====== Material supplied ======

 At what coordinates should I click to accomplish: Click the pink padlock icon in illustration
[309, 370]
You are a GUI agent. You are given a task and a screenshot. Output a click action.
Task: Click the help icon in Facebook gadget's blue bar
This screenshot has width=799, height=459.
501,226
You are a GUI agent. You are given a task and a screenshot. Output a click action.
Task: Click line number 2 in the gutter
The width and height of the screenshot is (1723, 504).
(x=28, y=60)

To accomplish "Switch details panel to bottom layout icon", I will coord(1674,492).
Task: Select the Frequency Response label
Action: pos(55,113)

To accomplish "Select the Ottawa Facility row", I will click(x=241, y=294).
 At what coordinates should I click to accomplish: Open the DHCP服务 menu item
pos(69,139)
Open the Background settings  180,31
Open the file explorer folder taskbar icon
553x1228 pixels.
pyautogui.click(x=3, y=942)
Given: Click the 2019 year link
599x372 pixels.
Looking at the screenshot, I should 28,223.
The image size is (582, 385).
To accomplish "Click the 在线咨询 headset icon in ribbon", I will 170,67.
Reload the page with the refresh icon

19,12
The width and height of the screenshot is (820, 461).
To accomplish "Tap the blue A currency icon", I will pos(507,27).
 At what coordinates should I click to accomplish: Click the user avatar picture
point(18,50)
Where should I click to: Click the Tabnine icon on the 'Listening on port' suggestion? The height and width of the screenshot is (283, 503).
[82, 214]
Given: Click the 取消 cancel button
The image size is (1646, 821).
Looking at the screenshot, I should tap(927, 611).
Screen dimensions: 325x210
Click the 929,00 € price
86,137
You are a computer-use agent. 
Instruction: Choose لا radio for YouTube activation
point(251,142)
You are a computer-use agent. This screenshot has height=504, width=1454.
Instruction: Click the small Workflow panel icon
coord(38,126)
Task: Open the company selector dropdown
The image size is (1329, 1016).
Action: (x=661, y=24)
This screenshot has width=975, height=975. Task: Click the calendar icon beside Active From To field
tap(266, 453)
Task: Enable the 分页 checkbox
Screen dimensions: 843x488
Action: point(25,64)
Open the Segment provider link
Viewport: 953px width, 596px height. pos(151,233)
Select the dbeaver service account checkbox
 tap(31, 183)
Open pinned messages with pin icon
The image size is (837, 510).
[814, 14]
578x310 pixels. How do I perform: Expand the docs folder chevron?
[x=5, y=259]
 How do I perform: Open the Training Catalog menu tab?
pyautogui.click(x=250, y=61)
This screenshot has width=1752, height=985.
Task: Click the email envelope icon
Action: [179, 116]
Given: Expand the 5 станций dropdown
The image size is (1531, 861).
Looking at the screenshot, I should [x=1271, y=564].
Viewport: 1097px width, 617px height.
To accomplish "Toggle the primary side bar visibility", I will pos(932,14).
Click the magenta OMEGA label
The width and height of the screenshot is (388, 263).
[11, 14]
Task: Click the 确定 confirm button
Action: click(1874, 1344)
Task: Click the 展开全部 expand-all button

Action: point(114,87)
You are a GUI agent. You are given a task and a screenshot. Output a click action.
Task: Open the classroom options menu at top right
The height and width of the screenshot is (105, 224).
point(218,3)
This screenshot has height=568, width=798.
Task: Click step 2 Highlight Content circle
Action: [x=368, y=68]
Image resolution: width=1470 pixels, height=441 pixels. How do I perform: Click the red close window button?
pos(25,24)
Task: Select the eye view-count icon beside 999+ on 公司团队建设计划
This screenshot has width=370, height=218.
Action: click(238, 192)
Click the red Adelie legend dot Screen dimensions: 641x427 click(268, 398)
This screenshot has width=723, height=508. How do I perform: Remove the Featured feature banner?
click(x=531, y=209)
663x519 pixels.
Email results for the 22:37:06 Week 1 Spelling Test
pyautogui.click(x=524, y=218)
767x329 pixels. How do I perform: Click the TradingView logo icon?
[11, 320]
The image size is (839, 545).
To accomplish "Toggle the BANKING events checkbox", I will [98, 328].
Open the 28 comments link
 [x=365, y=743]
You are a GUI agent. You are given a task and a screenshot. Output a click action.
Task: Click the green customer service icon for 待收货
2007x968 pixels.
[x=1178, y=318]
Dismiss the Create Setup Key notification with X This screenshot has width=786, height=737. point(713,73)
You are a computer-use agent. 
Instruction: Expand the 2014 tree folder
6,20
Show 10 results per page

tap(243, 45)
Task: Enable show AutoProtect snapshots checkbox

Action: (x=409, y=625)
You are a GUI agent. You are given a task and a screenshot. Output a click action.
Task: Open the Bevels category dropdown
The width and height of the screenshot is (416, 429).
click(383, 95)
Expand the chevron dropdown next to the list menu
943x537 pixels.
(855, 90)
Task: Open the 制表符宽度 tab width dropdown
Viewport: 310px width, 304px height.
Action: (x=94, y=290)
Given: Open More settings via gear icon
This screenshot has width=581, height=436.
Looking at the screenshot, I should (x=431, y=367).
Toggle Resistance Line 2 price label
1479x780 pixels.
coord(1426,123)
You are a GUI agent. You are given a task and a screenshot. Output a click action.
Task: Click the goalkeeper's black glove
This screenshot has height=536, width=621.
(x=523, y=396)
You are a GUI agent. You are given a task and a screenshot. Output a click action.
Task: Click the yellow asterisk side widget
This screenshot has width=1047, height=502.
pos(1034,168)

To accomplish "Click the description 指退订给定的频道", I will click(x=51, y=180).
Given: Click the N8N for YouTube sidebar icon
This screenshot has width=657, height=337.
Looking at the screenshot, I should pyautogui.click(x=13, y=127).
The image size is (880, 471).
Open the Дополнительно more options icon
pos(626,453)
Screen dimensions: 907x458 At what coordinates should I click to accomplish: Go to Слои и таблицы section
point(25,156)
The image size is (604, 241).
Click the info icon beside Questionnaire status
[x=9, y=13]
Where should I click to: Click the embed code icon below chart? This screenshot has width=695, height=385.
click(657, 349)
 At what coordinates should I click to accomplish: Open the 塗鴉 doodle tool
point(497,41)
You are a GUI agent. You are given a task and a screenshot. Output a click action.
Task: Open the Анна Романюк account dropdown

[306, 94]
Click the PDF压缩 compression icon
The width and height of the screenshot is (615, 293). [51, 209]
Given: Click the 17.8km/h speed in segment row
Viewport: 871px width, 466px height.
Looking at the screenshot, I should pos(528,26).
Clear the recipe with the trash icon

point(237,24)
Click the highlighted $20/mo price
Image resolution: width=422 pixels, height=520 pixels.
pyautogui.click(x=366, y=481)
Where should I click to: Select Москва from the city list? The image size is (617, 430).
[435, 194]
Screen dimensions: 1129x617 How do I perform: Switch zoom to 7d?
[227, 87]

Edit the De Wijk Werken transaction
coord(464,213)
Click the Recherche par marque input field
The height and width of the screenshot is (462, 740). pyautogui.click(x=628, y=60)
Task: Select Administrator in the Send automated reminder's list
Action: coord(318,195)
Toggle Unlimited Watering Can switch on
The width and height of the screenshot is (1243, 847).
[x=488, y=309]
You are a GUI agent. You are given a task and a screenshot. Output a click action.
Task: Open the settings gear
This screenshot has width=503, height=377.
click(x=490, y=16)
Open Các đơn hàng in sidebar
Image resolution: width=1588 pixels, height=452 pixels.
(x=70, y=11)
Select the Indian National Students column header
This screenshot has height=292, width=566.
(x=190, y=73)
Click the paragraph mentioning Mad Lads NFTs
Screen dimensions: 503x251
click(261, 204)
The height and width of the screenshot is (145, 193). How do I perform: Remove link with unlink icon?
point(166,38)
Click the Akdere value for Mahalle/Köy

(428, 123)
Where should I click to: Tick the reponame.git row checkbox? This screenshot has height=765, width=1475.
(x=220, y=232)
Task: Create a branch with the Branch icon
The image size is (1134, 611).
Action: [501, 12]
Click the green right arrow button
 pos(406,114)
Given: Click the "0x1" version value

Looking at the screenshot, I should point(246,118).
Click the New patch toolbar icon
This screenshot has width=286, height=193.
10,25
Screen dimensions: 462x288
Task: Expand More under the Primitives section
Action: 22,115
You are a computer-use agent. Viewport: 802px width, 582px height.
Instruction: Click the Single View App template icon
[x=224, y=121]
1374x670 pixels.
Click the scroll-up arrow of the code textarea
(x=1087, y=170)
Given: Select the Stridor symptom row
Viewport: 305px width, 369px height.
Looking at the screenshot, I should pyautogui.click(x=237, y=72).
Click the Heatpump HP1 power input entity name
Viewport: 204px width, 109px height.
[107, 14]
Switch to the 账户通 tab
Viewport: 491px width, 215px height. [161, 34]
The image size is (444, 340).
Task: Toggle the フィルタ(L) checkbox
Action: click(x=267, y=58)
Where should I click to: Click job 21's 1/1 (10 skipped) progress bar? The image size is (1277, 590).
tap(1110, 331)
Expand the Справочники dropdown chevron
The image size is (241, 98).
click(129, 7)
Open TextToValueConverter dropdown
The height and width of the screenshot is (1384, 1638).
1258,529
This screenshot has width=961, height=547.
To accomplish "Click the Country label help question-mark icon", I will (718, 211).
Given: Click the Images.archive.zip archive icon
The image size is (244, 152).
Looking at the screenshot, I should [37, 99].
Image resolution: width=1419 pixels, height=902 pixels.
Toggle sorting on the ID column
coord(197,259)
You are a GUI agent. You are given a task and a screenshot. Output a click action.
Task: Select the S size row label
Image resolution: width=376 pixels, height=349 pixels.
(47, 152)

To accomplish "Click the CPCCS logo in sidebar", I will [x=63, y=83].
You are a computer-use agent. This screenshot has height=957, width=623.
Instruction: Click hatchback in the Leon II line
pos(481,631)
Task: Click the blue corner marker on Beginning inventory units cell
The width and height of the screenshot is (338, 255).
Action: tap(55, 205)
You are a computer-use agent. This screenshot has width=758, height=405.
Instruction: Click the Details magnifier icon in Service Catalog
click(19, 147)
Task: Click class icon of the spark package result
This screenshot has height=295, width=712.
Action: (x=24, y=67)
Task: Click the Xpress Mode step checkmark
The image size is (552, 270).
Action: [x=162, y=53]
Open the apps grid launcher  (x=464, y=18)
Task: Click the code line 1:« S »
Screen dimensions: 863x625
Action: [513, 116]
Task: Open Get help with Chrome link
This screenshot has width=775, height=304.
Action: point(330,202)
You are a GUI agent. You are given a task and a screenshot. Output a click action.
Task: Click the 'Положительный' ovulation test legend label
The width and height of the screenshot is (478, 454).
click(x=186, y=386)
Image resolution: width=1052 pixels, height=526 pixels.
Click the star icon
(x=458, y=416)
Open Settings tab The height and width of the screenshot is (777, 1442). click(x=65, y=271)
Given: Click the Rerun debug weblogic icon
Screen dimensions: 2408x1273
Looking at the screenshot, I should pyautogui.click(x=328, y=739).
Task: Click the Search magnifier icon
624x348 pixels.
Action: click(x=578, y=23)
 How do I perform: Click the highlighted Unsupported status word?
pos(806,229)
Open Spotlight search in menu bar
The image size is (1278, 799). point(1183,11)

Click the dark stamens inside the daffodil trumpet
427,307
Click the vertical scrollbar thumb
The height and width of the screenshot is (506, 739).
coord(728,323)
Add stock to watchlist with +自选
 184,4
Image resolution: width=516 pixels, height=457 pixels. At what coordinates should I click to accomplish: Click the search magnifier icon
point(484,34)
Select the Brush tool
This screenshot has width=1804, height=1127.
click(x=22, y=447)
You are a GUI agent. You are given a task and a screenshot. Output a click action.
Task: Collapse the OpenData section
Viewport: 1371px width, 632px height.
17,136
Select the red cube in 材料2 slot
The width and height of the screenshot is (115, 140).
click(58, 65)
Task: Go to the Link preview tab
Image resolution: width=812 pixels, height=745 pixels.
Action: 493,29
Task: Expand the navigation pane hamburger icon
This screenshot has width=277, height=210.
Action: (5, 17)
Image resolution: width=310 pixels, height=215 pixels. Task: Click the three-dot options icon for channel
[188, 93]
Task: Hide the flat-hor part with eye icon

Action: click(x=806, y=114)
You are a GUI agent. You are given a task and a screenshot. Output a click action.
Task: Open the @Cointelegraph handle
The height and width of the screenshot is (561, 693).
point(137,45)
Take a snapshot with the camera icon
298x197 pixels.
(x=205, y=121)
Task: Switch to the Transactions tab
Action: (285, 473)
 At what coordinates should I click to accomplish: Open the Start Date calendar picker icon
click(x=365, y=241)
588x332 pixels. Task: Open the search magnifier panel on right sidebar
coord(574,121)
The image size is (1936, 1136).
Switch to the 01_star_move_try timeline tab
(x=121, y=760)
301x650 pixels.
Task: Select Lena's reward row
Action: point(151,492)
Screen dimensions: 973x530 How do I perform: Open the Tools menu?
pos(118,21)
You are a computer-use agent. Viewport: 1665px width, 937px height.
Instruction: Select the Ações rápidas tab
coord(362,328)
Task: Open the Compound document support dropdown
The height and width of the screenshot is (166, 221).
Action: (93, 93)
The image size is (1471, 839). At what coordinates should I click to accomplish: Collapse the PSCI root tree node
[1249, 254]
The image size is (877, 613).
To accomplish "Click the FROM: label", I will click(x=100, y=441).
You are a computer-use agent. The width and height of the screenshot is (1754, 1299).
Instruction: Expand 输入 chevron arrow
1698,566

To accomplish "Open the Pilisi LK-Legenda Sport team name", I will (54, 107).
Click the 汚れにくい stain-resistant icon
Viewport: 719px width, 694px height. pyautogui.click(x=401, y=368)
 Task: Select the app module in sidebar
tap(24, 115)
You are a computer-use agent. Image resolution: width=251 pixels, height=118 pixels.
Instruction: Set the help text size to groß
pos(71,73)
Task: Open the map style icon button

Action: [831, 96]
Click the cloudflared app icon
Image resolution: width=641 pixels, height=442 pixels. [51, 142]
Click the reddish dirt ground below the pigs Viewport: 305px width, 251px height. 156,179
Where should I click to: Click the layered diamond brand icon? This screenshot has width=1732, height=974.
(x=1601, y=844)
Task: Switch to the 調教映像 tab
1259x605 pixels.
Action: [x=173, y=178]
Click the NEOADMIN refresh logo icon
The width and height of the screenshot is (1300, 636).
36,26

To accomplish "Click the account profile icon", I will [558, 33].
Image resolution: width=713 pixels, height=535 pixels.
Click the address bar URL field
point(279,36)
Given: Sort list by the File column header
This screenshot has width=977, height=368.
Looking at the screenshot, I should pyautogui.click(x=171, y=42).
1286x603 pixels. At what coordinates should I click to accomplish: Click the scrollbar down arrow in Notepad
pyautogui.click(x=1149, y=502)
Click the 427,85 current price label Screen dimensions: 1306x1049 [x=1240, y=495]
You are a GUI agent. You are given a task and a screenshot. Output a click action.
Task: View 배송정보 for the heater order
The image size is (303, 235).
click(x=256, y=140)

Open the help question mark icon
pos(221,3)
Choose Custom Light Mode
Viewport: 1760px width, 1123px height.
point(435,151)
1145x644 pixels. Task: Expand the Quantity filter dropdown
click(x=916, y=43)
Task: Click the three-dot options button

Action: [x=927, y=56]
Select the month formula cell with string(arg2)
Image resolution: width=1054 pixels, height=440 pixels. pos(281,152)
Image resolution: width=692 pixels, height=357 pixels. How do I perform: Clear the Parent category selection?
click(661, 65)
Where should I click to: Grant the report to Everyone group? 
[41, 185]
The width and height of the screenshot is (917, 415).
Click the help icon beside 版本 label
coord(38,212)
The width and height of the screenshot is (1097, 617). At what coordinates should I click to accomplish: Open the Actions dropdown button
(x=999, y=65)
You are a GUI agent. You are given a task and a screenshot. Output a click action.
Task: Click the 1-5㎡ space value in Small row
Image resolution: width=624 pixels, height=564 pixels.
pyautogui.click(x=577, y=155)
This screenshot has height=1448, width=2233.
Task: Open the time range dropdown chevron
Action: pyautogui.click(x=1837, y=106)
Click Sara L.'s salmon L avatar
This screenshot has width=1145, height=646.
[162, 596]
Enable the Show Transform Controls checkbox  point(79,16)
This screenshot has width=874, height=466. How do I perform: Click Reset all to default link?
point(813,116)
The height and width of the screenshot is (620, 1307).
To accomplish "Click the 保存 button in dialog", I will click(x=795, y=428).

======

> **The problem**
Print again, unchanged, the lines of the entries from the line with "Open the apps" up to and including the line with "Action: point(330,202)".

> **Answer to this task**
Open the apps grid launcher  (x=464, y=18)
Task: Click the code line 1:« S »
Screen dimensions: 863x625
Action: [513, 116]
Task: Open Get help with Chrome link
This screenshot has width=775, height=304.
Action: point(330,202)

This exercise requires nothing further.